Riceviamo e volentieri pubblichiamo questo intervento inviatoci da una giovane supporter rossonera amareggiata per quanto accaduto e per il rischio di vedere scomparire la sua squadra del cuore dal calcio professionistico:
Oggi la Lucchese 1905 rischia di sparire. Di nuovo. Il fallimento è stato dichiarato. Il tempo è pochissimo. Entro il 6 giugno serve un miracolo: un acquirente, qualcuno che creda ancora nel valore di questa maglia, e soprattutto servono cuori che non smettano di battere.
Eppure, se sei stato al Porta Elisa il 17 maggio, quella parola – "fallimento" – sembrava non poter esistere. Lo stadio era un braciere. Un'onda rossonera che cantava, piangeva, sperava, abbracciava. Una città intera raccolta nel suo stadio, come un cuore che pompa identità.
E allora diciamolo chiaro, anche per chi sussurra "Ma che senso ha lottare per una squadra di Serie C?", o peggio: "Eh, ma non è mica la Serie A...".
No. Non lo è. E non deve esserlo.
Perché la Lucchese è un'altra cosa. È l'appartenenza. È la fede rossa e nera che non chiede la gloria, ma la verità. È quella maglia che si è sporcata di fango e di lacrime, quella curva che ha continuato a cantare anche quando il mondo sembrava crollare. È la città che si ritrova, si riconosce, si abbraccia.
Parlo da lucchese acquisita, da più di vent'anni.

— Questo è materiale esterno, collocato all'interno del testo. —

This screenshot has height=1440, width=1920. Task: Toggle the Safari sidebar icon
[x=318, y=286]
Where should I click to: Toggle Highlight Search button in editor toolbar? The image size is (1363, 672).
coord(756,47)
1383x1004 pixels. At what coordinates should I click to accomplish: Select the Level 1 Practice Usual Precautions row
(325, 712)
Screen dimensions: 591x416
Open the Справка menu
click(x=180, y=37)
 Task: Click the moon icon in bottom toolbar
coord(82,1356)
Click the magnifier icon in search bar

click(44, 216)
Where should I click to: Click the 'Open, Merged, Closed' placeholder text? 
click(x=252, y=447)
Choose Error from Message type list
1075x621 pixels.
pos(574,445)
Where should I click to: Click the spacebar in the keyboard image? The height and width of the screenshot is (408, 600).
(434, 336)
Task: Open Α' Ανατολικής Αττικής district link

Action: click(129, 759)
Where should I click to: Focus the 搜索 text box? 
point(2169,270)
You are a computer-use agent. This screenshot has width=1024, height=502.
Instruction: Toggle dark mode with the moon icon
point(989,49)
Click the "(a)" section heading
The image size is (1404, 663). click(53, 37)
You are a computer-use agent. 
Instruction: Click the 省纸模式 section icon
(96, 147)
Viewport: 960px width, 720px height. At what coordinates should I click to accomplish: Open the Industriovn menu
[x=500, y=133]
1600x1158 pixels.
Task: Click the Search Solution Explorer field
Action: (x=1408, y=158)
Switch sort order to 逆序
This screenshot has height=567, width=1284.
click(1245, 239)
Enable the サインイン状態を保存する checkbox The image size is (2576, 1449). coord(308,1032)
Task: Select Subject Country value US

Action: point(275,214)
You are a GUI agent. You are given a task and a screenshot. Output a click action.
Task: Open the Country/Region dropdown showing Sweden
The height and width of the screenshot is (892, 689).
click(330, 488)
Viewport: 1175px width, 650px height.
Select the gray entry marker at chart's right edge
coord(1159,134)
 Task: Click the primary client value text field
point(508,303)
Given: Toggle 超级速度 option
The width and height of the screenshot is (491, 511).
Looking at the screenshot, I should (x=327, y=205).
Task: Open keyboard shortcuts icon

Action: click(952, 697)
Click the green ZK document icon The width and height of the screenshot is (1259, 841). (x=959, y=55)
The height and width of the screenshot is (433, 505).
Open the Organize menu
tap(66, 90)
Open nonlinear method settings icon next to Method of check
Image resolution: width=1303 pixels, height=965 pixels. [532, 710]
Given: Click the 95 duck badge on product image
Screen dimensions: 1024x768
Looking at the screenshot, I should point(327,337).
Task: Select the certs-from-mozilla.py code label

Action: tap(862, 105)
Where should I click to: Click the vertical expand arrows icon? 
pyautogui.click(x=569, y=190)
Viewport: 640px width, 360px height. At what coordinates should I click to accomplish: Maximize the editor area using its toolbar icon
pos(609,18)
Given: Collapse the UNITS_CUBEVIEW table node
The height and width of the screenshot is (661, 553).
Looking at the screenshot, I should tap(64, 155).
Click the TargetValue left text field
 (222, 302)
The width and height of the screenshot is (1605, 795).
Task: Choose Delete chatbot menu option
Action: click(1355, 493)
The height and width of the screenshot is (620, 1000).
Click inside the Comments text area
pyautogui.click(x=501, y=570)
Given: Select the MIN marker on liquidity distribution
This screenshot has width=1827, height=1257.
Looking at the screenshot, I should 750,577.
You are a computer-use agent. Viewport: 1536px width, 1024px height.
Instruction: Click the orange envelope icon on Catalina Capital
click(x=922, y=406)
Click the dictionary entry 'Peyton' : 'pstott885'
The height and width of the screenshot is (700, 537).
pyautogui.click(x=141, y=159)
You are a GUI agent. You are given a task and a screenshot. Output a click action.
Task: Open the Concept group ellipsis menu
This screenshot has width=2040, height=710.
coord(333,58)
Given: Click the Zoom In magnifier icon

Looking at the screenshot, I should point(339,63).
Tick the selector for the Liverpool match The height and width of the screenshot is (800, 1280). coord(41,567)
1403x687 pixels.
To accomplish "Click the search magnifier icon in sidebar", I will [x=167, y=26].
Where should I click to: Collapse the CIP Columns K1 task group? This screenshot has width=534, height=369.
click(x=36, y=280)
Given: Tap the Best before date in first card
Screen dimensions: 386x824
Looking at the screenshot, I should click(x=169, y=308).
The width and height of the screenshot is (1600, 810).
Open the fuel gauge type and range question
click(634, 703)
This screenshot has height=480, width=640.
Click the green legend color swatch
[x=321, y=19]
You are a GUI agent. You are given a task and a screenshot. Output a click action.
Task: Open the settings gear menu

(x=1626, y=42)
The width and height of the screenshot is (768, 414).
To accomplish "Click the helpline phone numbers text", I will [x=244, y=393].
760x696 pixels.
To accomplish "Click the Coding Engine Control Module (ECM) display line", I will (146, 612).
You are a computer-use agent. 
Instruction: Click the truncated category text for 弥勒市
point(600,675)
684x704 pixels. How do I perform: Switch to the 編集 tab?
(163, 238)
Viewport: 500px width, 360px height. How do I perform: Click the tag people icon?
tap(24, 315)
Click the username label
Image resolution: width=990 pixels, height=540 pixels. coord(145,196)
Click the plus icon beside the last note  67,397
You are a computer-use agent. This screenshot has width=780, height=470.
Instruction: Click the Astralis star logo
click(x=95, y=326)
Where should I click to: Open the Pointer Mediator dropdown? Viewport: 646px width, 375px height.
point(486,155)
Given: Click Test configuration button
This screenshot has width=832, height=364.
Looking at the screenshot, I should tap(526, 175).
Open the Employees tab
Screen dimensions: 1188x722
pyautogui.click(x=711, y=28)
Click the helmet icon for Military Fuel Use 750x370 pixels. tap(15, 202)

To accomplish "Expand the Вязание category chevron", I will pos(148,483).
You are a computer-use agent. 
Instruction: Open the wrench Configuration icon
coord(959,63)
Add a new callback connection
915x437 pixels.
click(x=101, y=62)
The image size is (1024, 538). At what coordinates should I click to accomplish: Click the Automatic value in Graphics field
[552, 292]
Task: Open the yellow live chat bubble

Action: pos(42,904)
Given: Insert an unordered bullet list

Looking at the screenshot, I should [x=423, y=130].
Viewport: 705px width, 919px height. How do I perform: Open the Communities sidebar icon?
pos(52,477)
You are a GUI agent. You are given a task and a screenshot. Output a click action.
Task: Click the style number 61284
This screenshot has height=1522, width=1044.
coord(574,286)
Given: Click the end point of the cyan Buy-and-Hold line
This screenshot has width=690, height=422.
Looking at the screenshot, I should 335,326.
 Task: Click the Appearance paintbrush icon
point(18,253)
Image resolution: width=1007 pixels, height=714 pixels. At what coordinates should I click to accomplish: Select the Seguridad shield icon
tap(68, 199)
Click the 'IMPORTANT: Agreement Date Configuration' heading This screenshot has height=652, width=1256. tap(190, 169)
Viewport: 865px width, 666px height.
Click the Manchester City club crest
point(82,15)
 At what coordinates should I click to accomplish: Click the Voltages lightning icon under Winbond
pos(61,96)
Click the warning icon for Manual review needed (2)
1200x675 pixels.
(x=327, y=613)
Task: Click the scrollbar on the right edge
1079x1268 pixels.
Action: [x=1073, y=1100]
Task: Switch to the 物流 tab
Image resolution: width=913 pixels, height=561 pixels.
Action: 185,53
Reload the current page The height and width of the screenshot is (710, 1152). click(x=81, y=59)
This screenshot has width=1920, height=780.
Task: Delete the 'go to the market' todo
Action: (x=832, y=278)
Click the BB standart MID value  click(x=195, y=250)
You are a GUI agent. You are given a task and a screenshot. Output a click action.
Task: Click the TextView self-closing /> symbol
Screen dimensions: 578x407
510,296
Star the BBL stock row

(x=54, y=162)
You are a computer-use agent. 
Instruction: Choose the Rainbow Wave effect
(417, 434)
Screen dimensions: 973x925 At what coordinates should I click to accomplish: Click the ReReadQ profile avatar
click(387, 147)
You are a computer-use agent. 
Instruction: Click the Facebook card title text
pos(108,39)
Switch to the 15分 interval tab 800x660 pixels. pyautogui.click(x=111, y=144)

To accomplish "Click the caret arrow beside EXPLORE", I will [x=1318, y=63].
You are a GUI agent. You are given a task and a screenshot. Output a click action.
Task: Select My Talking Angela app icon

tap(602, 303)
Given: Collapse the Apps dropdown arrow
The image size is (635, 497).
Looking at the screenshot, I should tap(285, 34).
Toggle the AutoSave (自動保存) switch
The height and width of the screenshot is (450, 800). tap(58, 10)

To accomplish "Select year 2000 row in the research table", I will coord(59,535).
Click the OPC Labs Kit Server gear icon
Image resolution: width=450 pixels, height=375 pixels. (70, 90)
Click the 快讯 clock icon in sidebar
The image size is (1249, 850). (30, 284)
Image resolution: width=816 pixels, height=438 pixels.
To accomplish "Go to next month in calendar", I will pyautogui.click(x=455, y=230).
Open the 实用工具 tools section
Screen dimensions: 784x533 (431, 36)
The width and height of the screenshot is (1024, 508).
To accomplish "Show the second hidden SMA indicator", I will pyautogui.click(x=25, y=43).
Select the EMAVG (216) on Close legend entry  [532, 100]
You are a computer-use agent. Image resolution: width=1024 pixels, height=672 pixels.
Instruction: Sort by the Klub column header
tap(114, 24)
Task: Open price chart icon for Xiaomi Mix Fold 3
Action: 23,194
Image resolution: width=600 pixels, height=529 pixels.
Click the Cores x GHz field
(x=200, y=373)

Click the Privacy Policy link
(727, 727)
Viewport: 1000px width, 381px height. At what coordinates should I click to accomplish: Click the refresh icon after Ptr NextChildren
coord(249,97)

Lucca è diventata la mia casa. È qui che è nato mio figlio. È qui che ho conosciuto quell'uomo che mi ha fatto conoscere l'amore , con questa squadra, con questo stadio, con questi colori – che abbiamo insegnato, che si lotta per la propria città, che si crede anche quando non si vince, che si tifa anche quando fa male.
Perché non è il risultato a dirti chi sei. È l'amore che hai dentro. Quello che ti fa tornare ogni volta, che ti fa cantare a squarciagola anche con un nodo in gola. Lo sport divide, sì. Ma quando unisce... lo fa in un modo che solo chi ha pianto per una squadra può capire.
Questa squadra è le scarpette dei bambini, i cori dei nonni, i figli dei figli dei figli che sventolano la stessa bandiera, le mani sporche che si alzano per applaudire, le voci che si intrecciano nella sera di Lucca. È una piazza che non dimentica, che resiste.
E se oggi qualcuno ha il coraggio di dire "Non ne vale la pena", noi rispondiamo che è proprio questo il momento in cui vale di più.
Perché è adesso che si vede chi c'è davvero. È adesso che si decide cosa raccontare ai nostri figli: che si scappa o che si resta. Che si rinuncia o che si combatte.
E allora sì: che si parli di fallimento, ma con rispetto. Perché non si fallisce finché c'è qualcuno che crede. E noi ci crediamo ancora.
La Lucchese è dentro di noi. E continuerà a battere. Sempre.